George: Once a person buys a telescope I like to show them how to use it and later encourage them to do some of the Astronomical League observing programs. The League gives you a pin and a certificate for observing a list (usually a hundred objects). This is a good way of becoming familiar with the sky. You can work toward a master observer’s certificate by doing ten programs, five required programs and five of your own choosing. Through the years I have finished 22 programs and am working on two more.

Clayton: How many star parties do you attend per year? Which ones?

George: Not counting our local club star parties, I average four or five. I like the Texas Star Party and the Okie-Tex star party the best.

Glen: I usually attend TSP and the Okie-Tex star parties as well as Riverside if possible.In addition, I go to as many local star parties as I can.

Clayton: How do you envision amateur astronomy in the next 25 years?

Glen: I envision less visual astronomy.We are becoming more tech-savvy and that will lead to less visual "out under the stars" astronomy and more "armchair," astronomy.We now have amateurs running remotely controlled telescopes doing all sorts of astrophotography, astrometry, and spectroscopy.The new photographic astronomy surveys which will continue to come "on-line" will lead to many other avenues which we cannot even imagine.

Clayton: Do you have any helpful advice to pass on to observers just starting out in astronomy?

George: I certainly do. I always get asked what kind of a telescope to buy which will allow astrophotography. I advise them to get a telescope and learn to use it and get familiar with the sky first.If they keep insisting that they want to take astrophotos,I advise getting an SCT with a wedge or a German equatorial mount.

Glen: Learn the sky!I encourage those just getting into the hobby to get out under the stars and become familiar with the heavens above.

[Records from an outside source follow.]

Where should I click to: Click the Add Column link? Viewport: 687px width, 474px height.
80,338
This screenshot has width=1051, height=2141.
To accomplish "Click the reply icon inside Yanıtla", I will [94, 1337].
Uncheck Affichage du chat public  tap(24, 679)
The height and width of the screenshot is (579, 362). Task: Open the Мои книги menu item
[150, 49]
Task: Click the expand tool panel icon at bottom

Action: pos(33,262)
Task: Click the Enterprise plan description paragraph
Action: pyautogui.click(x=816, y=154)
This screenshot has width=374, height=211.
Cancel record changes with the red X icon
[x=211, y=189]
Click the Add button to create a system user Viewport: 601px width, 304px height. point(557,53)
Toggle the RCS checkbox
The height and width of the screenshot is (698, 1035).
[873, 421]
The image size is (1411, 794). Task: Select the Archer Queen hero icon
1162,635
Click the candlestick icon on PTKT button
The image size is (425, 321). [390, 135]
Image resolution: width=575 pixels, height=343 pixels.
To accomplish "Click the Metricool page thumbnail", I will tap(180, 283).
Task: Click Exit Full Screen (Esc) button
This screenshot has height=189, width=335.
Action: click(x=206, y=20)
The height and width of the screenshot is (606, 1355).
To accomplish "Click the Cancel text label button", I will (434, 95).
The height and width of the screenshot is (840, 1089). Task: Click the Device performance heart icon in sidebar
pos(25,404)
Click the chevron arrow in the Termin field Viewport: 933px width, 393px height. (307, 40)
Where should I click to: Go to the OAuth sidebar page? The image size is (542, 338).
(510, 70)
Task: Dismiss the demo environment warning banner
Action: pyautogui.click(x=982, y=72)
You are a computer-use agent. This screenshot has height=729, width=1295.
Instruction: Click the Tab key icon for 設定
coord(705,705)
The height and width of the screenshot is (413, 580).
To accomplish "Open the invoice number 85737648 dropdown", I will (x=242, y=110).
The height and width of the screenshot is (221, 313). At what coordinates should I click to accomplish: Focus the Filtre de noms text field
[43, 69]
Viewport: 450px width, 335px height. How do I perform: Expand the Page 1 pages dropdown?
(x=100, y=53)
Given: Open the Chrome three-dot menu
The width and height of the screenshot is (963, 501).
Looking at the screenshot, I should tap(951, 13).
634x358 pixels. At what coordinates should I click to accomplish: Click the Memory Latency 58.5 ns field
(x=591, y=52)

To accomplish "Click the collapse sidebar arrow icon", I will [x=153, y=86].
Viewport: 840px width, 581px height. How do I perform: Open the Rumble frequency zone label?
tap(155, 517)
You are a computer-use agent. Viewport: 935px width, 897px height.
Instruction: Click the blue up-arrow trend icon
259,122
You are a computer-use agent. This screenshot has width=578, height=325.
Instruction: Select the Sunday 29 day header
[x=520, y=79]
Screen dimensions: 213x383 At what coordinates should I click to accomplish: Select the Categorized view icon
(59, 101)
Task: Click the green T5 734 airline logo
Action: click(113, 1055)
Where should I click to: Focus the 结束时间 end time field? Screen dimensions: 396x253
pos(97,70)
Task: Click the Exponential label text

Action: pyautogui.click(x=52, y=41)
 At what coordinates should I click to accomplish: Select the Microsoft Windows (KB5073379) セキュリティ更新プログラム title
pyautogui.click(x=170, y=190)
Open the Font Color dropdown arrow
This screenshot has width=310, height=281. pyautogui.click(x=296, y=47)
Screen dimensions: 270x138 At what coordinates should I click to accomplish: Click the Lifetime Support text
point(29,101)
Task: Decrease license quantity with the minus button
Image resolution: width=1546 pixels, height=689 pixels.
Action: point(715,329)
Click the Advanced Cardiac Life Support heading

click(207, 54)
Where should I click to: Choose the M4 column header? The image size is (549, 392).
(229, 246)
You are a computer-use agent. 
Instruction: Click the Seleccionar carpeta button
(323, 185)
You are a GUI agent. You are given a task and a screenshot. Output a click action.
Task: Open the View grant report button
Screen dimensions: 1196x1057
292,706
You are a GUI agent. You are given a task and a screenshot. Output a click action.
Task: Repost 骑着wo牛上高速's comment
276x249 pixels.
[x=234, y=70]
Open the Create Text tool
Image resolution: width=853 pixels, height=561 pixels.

Learn those constellations and then you can go "deep."

Clayton: Is there an e-mail address that you have that a Houston Astronomical Society member could contact you for an additional question or two?

Glen: Sure, I can be reached at [see the PDF newsletter]

George: [see the PDF newsletter] and my web site is:

Clayton: Thanks for both of you guys taking the time to share your interest and thoughts within our HAS newsletter, ‘The Guide Star’. We wish you luck with all of your astronomy interests. Please come visit our society when in the Houston area, we’d love to see you. Clear skies always!

Glen: It has been a pleasure, Clayton.Please come and visit us in southeastern Arizona.

George: Thanks Clayton, it was nice meeting you at TSP. I’ll reinforce Glen’s invitation, if anyone is in our area of Arizona, let us know you will be in the area and stop by for some observing.